В общем, Миша на пустой половине огромной, как танцкласс, залы устроил мастерскую. Скорее даже студию. Он когда-то окончил хорошее художественное училище и умел не только строить рундуки. Скоро наше новое жилище охранял уютный домовенок, появившийся на свет из подобранной в лесу коряги. А в магазине учредили для него особую витринку. Мария называла ее "леший угол", по имени главного персонажа. Из подручных средств там изображался уголочек леса, очень живо и реалистично, а реалистичнее всего – сценки из жизни мелкой нечистой силы.
Декорации и фигурки менялись, на сюжеты Миша оказался неистощим, и ребятишки не отлипали от "лешего уголка", пока мамаши затаривались.
Своеобразную коллизию являл мой тесть с Абрамом Моисеевичем. Официально считалось, что его отношения с тещей закончились раньше, чем на ней женился мой тесть. Неофициально это было далеко не так. Мария во всяком случае была полностью осведомлена о течении интриги. Глупо было бы подумать, что Миша, вовсе не дурак и прекрасный физиономист, как все глухонемые, этого не знал. Но к моменту водворения нашего семейства в "фонарь" давно уже Штеренгорц был в ауте.
Миша же, похоже, давно понял, что за птица его супруга, и на появление за чайным столом "молочного брата" реагировал с завидным спокойствием. И Штеренгорц знал, что Миша все знает. И тоже вел себя дипломатом, то есть делал вид, что никто и не пукал.
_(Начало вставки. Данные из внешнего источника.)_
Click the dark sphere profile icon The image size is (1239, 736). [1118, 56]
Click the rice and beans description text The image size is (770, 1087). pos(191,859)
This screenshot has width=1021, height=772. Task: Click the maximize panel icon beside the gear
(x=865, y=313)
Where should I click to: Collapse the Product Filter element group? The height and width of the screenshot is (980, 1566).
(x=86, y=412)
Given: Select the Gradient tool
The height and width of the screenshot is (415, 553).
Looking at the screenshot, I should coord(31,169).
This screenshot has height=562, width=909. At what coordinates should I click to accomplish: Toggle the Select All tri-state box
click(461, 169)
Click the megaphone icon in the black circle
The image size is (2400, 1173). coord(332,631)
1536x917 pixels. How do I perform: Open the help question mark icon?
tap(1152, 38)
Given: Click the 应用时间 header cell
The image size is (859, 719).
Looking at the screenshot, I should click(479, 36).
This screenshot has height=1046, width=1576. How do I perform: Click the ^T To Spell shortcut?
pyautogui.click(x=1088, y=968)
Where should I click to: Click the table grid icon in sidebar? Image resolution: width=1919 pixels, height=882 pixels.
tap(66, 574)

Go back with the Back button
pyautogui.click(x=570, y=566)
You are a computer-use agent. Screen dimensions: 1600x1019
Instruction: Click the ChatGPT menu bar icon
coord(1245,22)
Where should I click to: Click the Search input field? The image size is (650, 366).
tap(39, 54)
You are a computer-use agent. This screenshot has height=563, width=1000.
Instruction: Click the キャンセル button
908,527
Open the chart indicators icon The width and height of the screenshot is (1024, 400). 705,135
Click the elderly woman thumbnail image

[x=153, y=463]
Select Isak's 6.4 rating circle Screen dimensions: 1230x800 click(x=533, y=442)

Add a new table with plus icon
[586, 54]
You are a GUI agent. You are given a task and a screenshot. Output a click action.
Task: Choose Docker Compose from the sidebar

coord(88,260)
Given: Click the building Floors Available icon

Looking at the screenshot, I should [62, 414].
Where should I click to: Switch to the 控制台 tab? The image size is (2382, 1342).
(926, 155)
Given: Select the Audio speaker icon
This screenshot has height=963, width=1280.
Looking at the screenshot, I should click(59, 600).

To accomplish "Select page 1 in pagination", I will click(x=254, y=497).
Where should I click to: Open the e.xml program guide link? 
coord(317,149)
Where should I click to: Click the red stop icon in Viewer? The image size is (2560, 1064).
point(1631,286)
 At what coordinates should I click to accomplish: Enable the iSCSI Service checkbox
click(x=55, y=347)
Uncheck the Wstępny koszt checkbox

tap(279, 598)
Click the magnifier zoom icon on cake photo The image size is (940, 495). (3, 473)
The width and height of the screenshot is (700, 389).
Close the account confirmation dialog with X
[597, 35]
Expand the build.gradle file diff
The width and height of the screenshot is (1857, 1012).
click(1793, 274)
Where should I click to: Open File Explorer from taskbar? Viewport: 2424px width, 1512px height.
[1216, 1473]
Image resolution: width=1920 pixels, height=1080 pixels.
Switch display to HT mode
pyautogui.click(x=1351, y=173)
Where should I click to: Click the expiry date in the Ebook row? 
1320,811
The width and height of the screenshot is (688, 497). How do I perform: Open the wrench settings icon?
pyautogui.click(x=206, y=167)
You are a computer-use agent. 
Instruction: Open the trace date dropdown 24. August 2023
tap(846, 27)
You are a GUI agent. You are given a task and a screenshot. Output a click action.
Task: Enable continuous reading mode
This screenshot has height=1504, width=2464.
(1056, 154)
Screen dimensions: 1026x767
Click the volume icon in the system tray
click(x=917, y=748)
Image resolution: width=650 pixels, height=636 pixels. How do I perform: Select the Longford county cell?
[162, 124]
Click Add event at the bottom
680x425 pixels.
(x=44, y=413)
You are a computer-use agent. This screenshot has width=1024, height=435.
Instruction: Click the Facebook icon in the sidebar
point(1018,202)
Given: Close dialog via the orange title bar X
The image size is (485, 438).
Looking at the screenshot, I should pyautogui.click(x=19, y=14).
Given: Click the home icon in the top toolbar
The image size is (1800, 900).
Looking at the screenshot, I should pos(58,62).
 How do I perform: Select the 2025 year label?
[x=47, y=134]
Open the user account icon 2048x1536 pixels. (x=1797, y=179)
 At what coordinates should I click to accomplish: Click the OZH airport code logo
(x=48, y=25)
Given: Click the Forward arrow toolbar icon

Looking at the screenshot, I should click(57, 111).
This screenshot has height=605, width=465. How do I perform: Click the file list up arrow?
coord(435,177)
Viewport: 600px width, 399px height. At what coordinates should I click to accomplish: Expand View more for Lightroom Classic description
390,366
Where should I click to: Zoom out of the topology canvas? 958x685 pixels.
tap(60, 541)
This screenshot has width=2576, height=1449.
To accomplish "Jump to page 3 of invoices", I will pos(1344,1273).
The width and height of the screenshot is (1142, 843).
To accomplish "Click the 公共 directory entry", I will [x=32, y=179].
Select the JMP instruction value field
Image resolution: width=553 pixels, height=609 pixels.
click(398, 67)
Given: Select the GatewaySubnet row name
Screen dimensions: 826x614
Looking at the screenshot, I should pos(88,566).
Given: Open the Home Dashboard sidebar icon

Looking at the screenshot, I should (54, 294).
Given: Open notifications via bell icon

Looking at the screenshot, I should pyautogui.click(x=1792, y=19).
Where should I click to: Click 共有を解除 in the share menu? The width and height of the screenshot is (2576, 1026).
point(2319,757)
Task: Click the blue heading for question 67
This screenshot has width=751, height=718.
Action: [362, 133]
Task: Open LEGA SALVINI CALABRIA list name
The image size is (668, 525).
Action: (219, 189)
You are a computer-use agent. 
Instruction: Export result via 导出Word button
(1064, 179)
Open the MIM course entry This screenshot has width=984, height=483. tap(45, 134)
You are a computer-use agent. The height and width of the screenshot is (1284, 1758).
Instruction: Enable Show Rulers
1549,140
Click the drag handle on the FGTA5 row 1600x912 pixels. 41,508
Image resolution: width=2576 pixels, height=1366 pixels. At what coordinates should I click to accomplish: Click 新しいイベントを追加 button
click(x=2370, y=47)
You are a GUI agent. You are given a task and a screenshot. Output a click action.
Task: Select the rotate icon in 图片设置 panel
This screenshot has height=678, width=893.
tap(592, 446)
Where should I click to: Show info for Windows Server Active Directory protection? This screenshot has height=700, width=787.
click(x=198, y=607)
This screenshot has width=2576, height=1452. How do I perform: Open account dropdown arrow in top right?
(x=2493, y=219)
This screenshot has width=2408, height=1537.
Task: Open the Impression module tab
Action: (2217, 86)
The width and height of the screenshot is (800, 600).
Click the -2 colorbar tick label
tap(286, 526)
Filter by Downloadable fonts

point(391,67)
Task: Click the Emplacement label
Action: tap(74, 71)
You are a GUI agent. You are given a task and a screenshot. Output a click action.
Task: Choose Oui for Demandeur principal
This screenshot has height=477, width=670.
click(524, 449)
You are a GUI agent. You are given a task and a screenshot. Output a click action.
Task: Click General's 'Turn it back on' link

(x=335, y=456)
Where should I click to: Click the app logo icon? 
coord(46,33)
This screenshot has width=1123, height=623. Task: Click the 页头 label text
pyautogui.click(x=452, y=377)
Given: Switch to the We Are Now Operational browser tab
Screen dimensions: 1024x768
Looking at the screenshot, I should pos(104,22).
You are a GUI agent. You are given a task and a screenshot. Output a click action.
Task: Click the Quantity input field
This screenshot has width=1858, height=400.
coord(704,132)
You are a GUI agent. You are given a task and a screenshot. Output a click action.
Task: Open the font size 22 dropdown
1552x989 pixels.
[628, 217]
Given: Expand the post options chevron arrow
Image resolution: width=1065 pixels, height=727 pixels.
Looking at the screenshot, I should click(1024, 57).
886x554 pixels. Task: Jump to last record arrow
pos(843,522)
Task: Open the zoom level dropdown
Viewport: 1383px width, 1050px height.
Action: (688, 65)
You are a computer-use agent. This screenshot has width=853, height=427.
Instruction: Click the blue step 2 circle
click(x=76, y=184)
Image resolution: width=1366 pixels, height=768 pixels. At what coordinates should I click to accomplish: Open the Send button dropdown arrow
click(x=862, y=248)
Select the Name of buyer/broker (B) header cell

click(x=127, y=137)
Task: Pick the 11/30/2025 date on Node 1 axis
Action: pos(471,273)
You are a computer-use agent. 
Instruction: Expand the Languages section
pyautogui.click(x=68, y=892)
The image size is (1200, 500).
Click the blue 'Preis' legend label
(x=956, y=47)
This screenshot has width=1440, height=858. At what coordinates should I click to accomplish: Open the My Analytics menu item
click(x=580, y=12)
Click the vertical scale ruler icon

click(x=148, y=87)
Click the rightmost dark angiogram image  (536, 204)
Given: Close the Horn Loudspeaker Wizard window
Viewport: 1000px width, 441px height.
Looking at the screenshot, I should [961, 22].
Истина же заключалась, как ни странно, в том, что прожженный старый еврей Ирину Анатольевну любил. Трудно было поверить, что можно много лет, пусть и не совсем безответно, любить такую вздорную и, в общем-то, глупую даму. Наверно, лишь по принципу схождения крайностей. Но когда Ирина Анатольевна была свободна, он, естественно, был женат, а развод для чиновника тогда был равнозначен отставке.
Теперь он был вдов, но дама сердца занята. Или просто охладела. Сердце красавицы склонно к измене. Но Штеренгорц остался верен в душевной склонности, опекал по мере возможности детей, и именно он со своими связями поспособствовал тому, что Колька с сестрой смогли пять лет прожить на Кубе вместе.
Что мне делать с собственной душевной склонностью – вот был вопрос! Ответ тоже был – пользоваться, пока дают пользоваться. Мария относилась ко мне по-человечески хорошо. Хорошие соседи, веселые друзья… надежные партнеры. За скобками почти мужской дружбы и деловых разговоров оставались ночные визиты из спальни в спальню. Иногда она приходила ко мне, а чаще я к ней, потому что оставаться без нее уже не мог. "Небольшое взаимно приятное дополнение к нашему договору", как же. Я по отношению к ней стал как наркоман. Господи боже мой, что она со мной творила! Мы были друг с другом так, что ближе не придумаешь. И при этом такая дистанция, что все готовые сорваться признания застревали где-то между зубов.
Доступ к телу беспрепятственный. Далее – запрещен.
Я рассуждал: многие мужья имели не больше того, что имею я. Уповал лишь на то, что скоро не надоем, если буду терпелив. Радикально изменило бы ситуацию, только если Мария оказалась бы в положении. Но сам об этом даже не заикался, а надеяться, что взрослая женщина попадет в "положение" нечаянно, было бы глупо.
Так оно и катилось шариком – без слов.
Производственная сторона жизни и материальная база тем временем потихоньку наладились. Я давно и хорошо был знаком с торговой работой, какое-то время ушло на освоение местной специфики, а потом все покатилось само собой. Стало появляться время для работы математической половины мозга, до той поры почти отключенной за бездействием. Я как-то стал вспоминать, что не определился с темой диссертации.
И вот тут-то оно и началось. Вмешалась в судьбу Ее Величество Математическая случайность.
Однажды мы с Максимом должны были двигаться куда-то порознь, он на машине, я своим ходом. Чтоб не разминуться, договорились о встрече на углу одного уютного скверика. Но Максим запаздывал, а в это время начался дождь, да такой, что под деревом было не спастись. Оглянулся вокруг – ни навеса остановки, ни кафешки, а единственное убежище, где можно спрятаться – стеклянный павильончик "Спортлото".
Я никогда раньше не интересовался лотереей. И в ту минуту, отфыркиваясь в мокрые усы, как тюлень, я не понимал, какой зигзаг сотворила судьба, заведя меня не в какую-нибудь чебуречную, а в эту застекленную будку.
Честно говоря, я и не в первую минуту об этом не заподозрил. Я просто разглядывал висящие по стенам таблицы статистики. Кончался сентябрь, и ватманы были заполнены на три четверти по всем системам: 5:36, 6:45, 6:49, 7:56. То есть, конечно, каждая имела свое название, но я по привычке извлекал из всего цифровую суть.